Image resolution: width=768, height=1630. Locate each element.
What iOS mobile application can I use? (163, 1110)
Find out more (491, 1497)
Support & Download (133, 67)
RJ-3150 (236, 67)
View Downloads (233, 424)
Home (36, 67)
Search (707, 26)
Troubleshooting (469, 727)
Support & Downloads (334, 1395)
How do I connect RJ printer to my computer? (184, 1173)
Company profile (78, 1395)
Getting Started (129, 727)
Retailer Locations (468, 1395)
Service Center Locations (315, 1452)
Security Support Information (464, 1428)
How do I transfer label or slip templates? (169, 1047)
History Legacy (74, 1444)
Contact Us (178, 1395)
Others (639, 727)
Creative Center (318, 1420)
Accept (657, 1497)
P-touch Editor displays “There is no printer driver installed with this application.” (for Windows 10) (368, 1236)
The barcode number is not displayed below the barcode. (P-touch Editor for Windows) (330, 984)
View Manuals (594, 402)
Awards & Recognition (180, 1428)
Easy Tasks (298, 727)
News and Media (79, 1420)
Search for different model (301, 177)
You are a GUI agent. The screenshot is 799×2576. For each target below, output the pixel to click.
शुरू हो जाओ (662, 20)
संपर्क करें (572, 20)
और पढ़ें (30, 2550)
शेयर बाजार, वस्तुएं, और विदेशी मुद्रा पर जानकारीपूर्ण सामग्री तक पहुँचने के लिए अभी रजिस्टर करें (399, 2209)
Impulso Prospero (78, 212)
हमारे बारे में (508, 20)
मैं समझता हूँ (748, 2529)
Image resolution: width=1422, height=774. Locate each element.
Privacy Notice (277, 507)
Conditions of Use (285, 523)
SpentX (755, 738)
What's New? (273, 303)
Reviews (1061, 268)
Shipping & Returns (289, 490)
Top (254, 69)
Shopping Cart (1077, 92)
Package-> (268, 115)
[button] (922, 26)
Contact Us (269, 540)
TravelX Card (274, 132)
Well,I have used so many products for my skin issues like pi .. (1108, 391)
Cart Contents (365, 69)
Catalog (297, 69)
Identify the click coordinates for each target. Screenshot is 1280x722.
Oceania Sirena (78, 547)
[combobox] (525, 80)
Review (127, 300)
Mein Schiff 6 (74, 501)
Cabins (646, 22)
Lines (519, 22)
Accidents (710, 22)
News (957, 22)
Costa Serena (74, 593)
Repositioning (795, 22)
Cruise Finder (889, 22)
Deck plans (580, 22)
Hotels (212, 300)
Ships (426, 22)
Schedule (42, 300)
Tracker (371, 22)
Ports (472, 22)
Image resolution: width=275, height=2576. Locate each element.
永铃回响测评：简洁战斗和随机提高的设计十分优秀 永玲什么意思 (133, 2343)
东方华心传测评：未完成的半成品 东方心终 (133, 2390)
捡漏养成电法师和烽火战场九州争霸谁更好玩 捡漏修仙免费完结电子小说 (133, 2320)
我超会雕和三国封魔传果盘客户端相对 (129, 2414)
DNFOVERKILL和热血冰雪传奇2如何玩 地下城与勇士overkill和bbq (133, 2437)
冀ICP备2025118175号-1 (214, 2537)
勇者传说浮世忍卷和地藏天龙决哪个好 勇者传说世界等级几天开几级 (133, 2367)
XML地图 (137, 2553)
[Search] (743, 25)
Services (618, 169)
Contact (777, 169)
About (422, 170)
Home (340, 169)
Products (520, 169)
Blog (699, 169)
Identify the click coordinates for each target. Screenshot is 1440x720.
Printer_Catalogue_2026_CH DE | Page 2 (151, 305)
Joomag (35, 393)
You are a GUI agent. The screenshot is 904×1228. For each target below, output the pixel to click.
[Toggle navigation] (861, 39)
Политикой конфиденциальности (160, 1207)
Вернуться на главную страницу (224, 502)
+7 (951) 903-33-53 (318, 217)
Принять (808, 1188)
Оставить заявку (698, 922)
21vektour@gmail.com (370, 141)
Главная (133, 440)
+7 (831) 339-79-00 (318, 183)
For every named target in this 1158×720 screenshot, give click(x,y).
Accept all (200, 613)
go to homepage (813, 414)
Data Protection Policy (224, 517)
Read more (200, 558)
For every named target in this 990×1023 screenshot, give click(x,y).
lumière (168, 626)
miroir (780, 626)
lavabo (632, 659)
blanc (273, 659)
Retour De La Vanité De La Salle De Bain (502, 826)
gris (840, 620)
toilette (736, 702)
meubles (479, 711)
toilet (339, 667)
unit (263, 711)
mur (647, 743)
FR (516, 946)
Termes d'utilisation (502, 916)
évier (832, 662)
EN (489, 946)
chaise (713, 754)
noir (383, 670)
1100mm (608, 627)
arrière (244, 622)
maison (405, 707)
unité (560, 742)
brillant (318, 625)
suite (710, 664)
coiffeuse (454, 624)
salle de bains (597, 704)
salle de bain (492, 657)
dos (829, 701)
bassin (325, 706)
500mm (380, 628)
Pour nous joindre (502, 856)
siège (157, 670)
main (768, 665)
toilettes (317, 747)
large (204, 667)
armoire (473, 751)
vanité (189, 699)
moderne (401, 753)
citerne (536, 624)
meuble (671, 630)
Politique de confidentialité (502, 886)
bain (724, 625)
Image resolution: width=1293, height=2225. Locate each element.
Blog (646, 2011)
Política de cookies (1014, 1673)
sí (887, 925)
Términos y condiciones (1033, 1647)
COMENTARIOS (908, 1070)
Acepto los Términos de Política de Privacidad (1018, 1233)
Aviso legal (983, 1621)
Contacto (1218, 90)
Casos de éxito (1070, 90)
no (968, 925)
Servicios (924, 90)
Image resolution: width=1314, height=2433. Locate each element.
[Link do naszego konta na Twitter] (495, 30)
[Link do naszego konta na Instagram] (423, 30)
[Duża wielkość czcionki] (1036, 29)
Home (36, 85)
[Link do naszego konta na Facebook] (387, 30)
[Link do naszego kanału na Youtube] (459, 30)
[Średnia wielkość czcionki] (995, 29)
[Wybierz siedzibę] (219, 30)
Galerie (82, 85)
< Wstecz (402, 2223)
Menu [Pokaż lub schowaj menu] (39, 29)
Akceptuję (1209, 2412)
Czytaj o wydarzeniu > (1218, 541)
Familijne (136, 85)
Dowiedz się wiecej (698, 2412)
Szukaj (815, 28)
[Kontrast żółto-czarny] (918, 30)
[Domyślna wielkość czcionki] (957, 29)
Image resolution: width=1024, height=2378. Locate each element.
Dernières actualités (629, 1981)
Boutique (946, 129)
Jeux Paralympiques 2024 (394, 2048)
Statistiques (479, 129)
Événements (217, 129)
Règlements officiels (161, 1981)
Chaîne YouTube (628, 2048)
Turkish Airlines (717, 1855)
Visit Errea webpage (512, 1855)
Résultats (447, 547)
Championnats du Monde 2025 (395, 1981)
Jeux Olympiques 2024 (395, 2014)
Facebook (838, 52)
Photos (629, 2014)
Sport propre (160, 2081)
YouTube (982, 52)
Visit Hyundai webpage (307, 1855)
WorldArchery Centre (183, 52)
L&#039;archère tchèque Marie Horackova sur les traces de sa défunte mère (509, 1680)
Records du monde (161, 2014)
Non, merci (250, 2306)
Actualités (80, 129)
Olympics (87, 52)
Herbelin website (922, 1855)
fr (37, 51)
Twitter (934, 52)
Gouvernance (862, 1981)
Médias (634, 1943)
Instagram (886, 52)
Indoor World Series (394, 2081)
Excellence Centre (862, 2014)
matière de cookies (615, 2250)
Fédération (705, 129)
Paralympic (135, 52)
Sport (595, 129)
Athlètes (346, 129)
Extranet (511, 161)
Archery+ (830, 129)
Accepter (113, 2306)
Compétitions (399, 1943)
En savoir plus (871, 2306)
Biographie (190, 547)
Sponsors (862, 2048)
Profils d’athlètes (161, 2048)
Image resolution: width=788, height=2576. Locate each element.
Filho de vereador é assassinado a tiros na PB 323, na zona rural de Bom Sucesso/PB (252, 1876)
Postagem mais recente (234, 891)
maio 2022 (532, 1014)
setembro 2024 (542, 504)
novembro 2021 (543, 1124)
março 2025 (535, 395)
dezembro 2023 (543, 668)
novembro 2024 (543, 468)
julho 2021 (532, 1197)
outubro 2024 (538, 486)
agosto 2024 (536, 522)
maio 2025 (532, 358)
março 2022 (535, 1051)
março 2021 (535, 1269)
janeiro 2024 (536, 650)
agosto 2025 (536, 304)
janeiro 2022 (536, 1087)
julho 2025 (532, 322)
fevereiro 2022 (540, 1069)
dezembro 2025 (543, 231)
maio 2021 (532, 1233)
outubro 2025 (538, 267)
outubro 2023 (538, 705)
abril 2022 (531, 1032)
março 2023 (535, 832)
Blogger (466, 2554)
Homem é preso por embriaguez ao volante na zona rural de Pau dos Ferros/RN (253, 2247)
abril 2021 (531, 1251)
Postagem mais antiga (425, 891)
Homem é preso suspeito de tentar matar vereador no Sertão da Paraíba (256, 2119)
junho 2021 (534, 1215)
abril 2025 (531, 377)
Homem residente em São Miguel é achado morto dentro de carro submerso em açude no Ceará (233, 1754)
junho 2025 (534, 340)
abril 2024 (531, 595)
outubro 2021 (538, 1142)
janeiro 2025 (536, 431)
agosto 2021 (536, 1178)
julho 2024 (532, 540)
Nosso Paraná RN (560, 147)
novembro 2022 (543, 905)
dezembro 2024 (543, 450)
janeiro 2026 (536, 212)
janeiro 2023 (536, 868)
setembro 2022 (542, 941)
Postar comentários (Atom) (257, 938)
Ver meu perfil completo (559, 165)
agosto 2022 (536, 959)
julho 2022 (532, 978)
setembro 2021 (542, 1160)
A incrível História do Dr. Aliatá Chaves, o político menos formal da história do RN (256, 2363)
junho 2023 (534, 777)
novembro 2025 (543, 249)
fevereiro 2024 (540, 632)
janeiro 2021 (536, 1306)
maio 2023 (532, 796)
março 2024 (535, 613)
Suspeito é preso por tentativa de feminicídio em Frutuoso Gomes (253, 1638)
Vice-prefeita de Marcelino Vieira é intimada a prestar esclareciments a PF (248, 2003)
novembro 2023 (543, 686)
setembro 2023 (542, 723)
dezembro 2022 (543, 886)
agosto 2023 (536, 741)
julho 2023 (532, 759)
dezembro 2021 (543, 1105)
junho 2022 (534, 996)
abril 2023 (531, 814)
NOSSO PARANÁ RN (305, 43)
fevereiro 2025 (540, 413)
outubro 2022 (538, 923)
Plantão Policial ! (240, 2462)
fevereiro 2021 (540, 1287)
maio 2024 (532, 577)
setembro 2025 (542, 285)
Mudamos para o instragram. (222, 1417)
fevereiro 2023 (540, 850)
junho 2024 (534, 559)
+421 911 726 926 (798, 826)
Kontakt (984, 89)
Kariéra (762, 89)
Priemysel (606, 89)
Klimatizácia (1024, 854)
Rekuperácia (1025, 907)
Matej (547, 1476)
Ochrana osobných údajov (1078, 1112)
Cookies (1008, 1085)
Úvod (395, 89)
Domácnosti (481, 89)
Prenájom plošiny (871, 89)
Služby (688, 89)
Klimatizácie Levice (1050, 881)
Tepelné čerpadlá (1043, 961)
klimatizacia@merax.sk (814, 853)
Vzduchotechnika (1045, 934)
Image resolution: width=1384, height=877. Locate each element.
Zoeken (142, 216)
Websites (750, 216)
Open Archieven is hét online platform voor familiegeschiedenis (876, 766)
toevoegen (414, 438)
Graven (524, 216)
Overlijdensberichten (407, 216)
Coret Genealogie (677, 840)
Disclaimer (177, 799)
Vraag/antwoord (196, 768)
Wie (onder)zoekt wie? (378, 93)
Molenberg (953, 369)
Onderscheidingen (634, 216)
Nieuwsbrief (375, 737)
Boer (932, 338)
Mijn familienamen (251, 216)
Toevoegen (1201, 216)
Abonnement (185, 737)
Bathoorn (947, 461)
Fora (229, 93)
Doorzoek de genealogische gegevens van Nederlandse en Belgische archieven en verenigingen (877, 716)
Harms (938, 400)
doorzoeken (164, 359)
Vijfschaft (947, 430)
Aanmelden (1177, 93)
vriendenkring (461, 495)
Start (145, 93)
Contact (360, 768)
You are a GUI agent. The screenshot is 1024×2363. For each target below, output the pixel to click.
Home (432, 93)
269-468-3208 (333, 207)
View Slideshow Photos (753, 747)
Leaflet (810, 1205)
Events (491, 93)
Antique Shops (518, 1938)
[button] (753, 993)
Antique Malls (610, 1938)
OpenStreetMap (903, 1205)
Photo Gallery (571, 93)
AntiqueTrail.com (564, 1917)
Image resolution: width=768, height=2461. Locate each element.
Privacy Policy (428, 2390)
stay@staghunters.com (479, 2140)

—————

> _Aim_: Write out the lines from the one containing "हमारे बारे में (508, 20)" through the one containing "lumière (168, 626)", both included, as a JSON list of strings with one string per line and blank lines omitted.

> _Answer to this exercise_:
[
  "हमारे बारे में (508, 20)",
  "मैं समझता हूँ (748, 2529)",
  "Image resolution: width=1422, height=774. Locate each element.",
  "Privacy Notice (277, 507)",
  "Conditions of Use (285, 523)",
  "SpentX (755, 738)",
  "What's New? (273, 303)",
  "Reviews (1061, 268)",
  "Shipping & Returns (289, 490)",
  "Top (254, 69)",
  "Shopping Cart (1077, 92)",
  "Package-> (268, 115)",
  "[button] (922, 26)",
  "Contact Us (269, 540)",
  "TravelX Card (274, 132)",
  "Well,I have used so many products for my skin issues like pi .. (1108, 391)",
  "Cart Contents (365, 69)",
  "Catalog (297, 69)",
  "Identify the click coordinates for each target. Screenshot is 1280x722.",
  "Oceania Sirena (78, 547)",
  "[combobox] (525, 80)",
  "Review (127, 300)",
  "Mein Schiff 6 (74, 501)",
  "Cabins (646, 22)",
  "Lines (519, 22)",
  "Accidents (710, 22)",
  "News (957, 22)",
  "Costa Serena (74, 593)",
  "Repositioning (795, 22)",
  "Cruise Finder (889, 22)",
  "Deck plans (580, 22)",
  "Hotels (212, 300)",
  "Ships (426, 22)",
  "Schedule (42, 300)",
  "Tracker (371, 22)",
  "Ports (472, 22)",
  "Image resolution: width=275, height=2576. Locate each element.",
  "永铃回响测评：简洁战斗和随机提高的设计十分优秀 永玲什么意思 (133, 2343)",
  "东方华心传测评：未完成的半成品 东方心终 (133, 2390)",
  "捡漏养成电法师和烽火战场九州争霸谁更好玩 捡漏修仙免费完结电子小说 (133, 2320)",
  "我超会雕和三国封魔传果盘客户端相对 (129, 2414)",
  "DNFOVERKILL和热血冰雪传奇2如何玩 地下城与勇士overkill和bbq (133, 2437)",
  "冀ICP备2025118175号-1 (214, 2537)",
  "勇者传说浮世忍卷和地藏天龙决哪个好 勇者传说世界等级几天开几级 (133, 2367)",
  "XML地图 (137, 2553)",
  "[Search] (743, 25)",
  "Services (618, 169)",
  "Contact (777, 169)",
  "About (422, 170)",
  "Home (340, 169)",
  "Products (520, 169)",
  "Blog (699, 169)",
  "Identify the click coordinates for each target. Screenshot is 1440x720.",
  "Printer_Catalogue_2026_CH DE | Page 2 (151, 305)",
  "Joomag (35, 393)",
  "You are a GUI agent. The screenshot is 904×1228. For each target below, output the pixel to click.",
  "[Toggle navigation] (861, 39)",
  "Политикой конфиденциальности (160, 1207)",
  "Вернуться на главную страницу (224, 502)",
  "+7 (951) 903-33-53 (318, 217)",
  "Принять (808, 1188)",
  "Оставить заявку (698, 922)",
  "21vektour@gmail.com (370, 141)",
  "Главная (133, 440)",
  "+7 (831) 339-79-00 (318, 183)",
  "For every named target in this 1158×720 screenshot, give click(x,y).",
  "Accept all (200, 613)",
  "go to homepage (813, 414)",
  "Data Protection Policy (224, 517)",
  "Read more (200, 558)",
  "For every named target in this 990×1023 screenshot, give click(x,y).",
  "lumière (168, 626)"
]